Thrift is a binary serialization library developed first by Facebook, then open sourced to Apache.

It is also a RPC framework, meaning that it can be used to define services and automatically generate client and server stubs in a variety of languages.

Types

Thrift supports the following types:

Scalar types (numbers, booleans, strings, and bytes)
Constants via const
Structs via struct
Unions via union
Exception via exception
Maps via map
Sets via set
Lists via list
Required, optional, and default values
UUID types
C++ types via cpp_type

Encoding/Decoding

Thrift uses a binary encoding, similar to Protocol Buffers, but with a few differences.
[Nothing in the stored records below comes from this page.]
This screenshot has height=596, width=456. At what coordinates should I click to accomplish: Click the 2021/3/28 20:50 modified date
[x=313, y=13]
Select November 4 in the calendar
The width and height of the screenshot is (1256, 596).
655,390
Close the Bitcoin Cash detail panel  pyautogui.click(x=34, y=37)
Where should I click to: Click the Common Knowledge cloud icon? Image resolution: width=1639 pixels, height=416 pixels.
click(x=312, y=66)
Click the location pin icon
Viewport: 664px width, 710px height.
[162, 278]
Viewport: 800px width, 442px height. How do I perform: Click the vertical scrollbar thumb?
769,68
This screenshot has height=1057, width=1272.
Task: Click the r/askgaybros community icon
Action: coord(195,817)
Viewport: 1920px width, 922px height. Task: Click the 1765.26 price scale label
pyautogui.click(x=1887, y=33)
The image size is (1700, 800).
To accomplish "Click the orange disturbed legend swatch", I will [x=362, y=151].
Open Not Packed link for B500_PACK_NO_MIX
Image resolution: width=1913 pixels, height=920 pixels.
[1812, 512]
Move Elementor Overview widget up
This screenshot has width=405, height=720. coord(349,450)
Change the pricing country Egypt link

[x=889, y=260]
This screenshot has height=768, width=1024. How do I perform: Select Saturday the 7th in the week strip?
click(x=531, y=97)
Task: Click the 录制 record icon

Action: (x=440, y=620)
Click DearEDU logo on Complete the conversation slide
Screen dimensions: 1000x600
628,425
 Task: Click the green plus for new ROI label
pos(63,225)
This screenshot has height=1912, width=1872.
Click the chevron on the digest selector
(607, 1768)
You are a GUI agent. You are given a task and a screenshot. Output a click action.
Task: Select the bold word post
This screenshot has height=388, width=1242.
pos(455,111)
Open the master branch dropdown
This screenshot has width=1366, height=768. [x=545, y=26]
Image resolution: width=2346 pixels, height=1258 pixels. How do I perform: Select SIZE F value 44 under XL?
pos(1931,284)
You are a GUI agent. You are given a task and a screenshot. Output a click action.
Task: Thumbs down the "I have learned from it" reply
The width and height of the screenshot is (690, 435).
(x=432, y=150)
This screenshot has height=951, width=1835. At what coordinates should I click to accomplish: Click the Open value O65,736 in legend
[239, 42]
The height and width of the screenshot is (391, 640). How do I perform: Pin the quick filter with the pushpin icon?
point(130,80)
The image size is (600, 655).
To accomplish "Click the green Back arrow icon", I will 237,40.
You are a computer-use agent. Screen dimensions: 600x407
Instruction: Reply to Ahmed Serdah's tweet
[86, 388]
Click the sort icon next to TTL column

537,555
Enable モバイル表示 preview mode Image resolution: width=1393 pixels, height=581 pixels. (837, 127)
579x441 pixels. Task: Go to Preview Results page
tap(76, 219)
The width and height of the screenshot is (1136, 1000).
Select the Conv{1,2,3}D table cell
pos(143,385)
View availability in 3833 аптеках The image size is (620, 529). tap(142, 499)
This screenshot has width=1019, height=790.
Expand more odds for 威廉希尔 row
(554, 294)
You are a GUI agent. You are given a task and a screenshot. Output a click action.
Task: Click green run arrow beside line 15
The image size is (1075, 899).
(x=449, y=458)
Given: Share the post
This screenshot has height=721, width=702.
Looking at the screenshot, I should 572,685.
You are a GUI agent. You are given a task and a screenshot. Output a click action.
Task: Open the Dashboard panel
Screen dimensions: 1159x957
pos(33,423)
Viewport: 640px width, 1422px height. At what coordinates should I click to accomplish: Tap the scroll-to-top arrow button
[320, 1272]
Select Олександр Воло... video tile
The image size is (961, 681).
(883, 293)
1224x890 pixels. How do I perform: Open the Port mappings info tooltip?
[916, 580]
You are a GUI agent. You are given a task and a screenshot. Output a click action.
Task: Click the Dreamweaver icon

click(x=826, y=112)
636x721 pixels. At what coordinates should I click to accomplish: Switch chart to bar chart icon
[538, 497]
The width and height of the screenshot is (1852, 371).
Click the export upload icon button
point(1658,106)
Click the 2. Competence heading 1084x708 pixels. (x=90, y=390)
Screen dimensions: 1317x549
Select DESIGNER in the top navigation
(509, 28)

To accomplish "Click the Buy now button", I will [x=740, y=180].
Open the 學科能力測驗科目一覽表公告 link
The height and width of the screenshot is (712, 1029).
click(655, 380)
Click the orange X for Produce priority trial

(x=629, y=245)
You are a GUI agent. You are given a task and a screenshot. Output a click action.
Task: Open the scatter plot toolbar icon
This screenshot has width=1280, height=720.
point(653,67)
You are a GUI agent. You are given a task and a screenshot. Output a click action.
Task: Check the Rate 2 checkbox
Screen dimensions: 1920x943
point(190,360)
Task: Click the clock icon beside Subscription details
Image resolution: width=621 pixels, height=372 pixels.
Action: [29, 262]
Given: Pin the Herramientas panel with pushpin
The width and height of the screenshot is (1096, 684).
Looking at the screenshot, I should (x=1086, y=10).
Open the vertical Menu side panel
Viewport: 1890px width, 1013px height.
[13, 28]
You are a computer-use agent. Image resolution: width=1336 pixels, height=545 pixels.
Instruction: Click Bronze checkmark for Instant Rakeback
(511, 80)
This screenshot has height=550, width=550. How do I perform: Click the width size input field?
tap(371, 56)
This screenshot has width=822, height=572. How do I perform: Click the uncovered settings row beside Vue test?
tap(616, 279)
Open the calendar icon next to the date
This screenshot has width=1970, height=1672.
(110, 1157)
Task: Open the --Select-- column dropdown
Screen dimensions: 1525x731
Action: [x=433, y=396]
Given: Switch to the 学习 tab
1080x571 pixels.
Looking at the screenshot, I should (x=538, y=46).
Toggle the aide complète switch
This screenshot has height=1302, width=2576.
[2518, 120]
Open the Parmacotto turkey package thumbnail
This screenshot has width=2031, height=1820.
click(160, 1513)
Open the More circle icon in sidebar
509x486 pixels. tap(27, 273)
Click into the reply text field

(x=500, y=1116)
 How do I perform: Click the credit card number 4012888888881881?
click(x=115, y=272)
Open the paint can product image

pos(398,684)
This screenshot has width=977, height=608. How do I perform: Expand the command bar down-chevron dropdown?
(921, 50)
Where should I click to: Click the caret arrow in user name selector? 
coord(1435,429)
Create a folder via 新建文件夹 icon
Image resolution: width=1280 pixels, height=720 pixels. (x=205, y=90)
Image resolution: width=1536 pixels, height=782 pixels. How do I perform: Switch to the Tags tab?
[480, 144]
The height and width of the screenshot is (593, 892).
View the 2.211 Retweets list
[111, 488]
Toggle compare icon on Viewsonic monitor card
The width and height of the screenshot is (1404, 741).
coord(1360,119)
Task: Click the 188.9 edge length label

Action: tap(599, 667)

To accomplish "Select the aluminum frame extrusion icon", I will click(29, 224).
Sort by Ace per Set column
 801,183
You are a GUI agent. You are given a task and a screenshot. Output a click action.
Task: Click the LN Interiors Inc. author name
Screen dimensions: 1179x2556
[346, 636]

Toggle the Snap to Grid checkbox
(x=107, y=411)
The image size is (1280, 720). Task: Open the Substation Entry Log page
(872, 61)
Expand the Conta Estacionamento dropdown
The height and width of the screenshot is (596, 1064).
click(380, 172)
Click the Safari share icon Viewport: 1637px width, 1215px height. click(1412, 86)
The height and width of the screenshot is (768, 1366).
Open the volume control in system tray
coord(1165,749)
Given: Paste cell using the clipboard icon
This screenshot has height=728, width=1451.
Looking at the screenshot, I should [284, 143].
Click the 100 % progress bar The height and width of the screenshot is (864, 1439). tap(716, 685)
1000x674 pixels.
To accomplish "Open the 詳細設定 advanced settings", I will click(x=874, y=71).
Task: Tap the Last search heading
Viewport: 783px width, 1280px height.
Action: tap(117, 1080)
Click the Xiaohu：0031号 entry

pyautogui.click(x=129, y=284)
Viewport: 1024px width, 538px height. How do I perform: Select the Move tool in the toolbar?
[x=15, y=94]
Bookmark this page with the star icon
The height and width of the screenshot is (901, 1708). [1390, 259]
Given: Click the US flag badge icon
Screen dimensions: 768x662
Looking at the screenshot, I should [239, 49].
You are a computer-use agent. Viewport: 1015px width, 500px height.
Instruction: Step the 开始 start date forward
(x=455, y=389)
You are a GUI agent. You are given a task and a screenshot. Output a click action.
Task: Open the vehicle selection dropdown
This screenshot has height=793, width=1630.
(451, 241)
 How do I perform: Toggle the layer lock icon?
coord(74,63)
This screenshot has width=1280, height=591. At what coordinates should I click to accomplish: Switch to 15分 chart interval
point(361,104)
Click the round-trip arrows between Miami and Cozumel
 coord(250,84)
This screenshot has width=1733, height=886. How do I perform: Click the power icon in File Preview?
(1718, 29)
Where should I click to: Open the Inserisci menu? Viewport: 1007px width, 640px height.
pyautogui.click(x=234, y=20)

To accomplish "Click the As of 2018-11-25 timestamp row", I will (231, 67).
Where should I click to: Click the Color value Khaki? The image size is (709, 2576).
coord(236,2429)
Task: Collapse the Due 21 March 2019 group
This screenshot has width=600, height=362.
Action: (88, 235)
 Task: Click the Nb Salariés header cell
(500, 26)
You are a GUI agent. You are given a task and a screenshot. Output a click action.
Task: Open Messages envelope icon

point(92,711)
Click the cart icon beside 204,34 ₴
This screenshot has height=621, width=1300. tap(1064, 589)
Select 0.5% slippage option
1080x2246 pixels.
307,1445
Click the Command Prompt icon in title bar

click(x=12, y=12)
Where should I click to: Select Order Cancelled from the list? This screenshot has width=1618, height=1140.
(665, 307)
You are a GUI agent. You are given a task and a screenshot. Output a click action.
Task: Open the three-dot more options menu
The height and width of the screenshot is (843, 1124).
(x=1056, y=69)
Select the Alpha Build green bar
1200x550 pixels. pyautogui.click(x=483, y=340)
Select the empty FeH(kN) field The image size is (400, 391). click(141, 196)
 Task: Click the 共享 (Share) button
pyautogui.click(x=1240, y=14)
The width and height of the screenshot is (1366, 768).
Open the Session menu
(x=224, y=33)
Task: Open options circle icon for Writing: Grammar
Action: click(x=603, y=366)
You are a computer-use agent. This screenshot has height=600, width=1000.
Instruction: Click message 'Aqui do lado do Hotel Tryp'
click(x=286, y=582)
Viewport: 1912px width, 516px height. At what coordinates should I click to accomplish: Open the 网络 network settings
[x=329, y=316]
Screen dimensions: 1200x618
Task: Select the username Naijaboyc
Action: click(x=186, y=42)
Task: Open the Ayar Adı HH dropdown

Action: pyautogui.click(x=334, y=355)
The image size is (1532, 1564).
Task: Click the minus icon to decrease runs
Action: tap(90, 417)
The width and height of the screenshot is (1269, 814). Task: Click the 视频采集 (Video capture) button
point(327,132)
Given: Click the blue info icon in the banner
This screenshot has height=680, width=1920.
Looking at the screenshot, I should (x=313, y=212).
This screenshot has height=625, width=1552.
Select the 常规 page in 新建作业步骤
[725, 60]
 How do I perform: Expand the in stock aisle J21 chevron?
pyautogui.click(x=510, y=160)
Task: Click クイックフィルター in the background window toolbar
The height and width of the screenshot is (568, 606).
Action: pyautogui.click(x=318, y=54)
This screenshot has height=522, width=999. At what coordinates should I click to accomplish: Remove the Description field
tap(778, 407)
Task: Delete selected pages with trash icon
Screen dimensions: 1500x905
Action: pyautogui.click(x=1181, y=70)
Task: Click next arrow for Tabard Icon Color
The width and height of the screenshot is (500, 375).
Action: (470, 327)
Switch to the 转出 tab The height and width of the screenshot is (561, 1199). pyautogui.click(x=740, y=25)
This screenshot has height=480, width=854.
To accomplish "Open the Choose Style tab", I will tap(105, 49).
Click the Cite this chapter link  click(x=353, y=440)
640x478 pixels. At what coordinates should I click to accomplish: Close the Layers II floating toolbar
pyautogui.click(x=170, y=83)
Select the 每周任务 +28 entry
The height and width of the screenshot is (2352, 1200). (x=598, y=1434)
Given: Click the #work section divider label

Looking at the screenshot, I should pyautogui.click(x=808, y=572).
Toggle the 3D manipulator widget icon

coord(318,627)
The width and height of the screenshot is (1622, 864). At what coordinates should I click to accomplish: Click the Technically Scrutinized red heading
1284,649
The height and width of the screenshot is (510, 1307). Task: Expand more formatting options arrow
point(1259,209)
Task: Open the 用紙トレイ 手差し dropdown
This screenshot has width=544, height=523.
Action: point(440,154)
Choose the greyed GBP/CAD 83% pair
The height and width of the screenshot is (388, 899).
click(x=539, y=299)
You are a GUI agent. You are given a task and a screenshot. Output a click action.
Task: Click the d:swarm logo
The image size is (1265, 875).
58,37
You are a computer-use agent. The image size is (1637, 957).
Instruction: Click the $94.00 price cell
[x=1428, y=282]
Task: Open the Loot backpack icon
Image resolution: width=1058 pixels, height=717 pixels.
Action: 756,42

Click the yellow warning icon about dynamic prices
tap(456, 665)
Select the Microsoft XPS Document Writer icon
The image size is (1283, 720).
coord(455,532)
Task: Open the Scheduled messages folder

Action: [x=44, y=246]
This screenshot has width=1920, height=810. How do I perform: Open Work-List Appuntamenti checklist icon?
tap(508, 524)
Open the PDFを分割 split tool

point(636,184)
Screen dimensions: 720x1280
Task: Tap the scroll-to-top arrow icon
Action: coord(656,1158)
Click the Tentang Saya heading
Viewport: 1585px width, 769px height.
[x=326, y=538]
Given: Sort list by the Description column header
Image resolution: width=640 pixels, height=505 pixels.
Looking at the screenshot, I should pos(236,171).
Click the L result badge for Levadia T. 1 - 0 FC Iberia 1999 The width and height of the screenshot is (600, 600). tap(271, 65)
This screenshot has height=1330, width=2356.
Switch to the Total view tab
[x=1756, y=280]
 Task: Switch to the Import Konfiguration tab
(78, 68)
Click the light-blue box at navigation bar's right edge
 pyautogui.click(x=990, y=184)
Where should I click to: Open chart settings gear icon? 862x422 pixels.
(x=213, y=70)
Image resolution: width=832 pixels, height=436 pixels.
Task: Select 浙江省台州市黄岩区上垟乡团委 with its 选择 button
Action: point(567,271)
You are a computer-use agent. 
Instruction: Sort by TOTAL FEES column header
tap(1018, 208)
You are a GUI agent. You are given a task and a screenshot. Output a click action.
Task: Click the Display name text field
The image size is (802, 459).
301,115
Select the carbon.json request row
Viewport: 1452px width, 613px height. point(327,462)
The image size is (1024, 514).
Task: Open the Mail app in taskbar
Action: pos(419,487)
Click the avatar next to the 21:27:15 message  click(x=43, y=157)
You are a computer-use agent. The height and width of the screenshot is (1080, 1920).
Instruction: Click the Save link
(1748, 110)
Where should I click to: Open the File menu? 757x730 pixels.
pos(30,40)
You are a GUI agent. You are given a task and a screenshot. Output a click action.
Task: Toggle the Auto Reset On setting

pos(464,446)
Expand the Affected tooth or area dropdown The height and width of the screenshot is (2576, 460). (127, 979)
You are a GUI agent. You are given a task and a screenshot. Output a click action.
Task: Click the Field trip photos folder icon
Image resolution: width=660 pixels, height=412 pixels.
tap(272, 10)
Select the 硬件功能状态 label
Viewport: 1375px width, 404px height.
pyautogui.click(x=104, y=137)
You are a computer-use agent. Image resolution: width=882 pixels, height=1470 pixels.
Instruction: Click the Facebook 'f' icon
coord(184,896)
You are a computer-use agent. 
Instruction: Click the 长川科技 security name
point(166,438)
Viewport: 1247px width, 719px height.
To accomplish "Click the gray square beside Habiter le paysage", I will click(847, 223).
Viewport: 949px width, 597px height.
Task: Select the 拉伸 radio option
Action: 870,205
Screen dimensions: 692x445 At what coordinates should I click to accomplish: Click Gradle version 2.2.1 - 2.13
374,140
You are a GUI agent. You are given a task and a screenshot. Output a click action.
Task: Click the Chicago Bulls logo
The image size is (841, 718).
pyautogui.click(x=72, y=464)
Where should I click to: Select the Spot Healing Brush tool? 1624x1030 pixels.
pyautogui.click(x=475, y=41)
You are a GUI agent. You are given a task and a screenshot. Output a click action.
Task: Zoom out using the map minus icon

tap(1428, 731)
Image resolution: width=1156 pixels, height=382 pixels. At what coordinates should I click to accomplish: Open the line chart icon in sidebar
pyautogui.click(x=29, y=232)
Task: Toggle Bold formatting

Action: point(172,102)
First, newer versions of Thrift use a compact protocol that is more space efficient, but requires more CPU to read and write. It is similar to Protocol Buffers’ Tag-Length-Value (TLV) encoding.

Schema Evolution

Thrift enables backwards compatibility by encoding the field number in the tag, and so follows the same schema evolution capabilities as Protocol Buffers and Cap’n Proto.

Schema Transport

Thrift uses .thrift files for its schema, which are then compiled into language-specific source files. This means the schema is not transported with the data, and must be done at compile time.

Ergonomics

Thrift has 3 types of fields: required, optional, and default. Required fields must be present in the data, optional fields are not present by default, and default fields are present by default, but can be overridden. Required fields throw an error if they are not present, while optional and default fields will use the default value.

Thrift also has a concept of exceptions, which are similar to errors or exceptions in programming languages. They are a way to communicate errors or other issues that may occur during a service call.

Thrift’s design is great for RPC, but it can be overkill for simple use cases.